The American Fashion Formula

PVH Corp., owner Calvin Klein and Tommy Hilfiger reports quarterly results on August 31

Ralph Lauren, Michael Kors and Coach all recently reported strong sales numbers and improved operating margins.

PVH sold brands that were dependent on department stores earlier in the year to allow it to concentrate on growing its core labels.
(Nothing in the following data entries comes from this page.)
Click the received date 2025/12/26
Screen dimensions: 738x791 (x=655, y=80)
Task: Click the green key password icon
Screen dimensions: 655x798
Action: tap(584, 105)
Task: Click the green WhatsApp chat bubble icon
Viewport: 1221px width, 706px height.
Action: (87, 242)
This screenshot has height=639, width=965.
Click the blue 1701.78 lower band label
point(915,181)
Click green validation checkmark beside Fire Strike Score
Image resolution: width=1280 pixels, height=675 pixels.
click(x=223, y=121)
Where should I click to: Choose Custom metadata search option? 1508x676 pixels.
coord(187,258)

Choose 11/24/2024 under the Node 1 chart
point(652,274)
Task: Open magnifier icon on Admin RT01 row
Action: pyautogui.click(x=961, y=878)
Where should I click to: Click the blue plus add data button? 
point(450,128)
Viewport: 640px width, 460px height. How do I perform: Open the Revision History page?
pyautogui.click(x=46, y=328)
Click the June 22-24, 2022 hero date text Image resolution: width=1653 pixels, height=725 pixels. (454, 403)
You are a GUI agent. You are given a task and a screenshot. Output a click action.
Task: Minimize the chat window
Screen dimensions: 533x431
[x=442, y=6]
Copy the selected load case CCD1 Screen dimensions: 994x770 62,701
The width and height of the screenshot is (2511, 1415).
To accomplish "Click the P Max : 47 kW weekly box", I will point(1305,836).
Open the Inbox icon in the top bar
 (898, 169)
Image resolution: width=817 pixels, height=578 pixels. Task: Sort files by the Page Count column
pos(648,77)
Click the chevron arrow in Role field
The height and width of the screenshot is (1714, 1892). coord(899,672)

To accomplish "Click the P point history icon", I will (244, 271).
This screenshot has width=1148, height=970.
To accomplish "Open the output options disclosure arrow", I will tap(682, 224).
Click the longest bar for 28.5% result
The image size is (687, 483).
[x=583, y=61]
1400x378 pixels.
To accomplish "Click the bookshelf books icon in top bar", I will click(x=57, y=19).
American was sucked into the pandemic. fashionConglomerates are thriving again. Tapestry, Capri Holdings, and Ralph Lauren all reported better-than expected results, as well as progress on long-gestating turnaround projects. Each company is following a different formula: nudge customers to brand-owned stores, away from ailing wholesale retailers, invest in ecommerce, expand internationally, and keep tight control over inventory and pricing. PVH, the next to be reported, has been following the same strategy under both Manny Chirico as Stefan Larsson, who assumed the role of chief executive in February. The company, which sold labels like Van Heusen and Izod through department stores, sees its future in digital sales as well as fast-growing markets such China.

The Bottom Line: PVH’s “focus on the core” strategy has its own hurdles — consumers have stubbornly resisted attempts to move Calvin Klein upmarket — but the strength of the rebound at the company’s main rivals bodes well.